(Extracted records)
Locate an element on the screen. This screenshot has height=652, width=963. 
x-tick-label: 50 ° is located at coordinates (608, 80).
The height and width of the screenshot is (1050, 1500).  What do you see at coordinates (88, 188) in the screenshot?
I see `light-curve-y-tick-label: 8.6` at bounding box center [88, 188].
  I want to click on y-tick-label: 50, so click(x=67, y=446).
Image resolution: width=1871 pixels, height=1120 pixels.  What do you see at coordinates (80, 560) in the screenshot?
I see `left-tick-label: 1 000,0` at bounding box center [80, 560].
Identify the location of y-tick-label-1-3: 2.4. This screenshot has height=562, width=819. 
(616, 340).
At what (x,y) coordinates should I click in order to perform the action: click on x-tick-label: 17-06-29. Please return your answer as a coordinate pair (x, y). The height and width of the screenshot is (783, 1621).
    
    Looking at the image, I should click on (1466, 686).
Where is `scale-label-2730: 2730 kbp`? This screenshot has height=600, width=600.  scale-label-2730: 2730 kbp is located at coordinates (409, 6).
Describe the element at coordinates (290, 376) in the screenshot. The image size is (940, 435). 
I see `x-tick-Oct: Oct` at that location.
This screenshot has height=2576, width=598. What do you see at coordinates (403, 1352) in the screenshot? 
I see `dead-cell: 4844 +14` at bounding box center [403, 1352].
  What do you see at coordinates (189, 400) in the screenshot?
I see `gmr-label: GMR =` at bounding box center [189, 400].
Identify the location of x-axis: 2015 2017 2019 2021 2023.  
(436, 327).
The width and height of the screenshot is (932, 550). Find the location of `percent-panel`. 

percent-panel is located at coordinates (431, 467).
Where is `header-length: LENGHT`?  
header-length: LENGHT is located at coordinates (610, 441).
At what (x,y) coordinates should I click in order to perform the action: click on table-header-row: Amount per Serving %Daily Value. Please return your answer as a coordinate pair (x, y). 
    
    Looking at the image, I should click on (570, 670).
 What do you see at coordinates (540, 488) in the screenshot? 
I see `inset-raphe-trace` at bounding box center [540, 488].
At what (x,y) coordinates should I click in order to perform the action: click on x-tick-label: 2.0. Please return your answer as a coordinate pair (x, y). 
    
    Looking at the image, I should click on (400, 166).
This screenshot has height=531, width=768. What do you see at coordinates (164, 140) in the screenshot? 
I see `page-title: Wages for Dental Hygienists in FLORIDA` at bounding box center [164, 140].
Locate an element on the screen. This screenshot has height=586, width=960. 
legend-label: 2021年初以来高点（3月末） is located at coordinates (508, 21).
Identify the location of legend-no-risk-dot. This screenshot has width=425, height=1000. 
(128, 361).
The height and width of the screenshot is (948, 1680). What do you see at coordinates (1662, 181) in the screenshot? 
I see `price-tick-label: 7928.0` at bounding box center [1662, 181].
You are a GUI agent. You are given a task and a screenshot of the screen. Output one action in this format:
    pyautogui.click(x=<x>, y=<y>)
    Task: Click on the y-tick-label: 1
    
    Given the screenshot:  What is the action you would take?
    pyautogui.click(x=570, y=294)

Requirement — Copy the lines above without any change, starting at the beginning of the records and ending with the line that contains "x-tick-label: 50 °".

Expected answer —
Locate an element on the screen. This screenshot has height=652, width=963. 
x-tick-label: 50 ° is located at coordinates (608, 80).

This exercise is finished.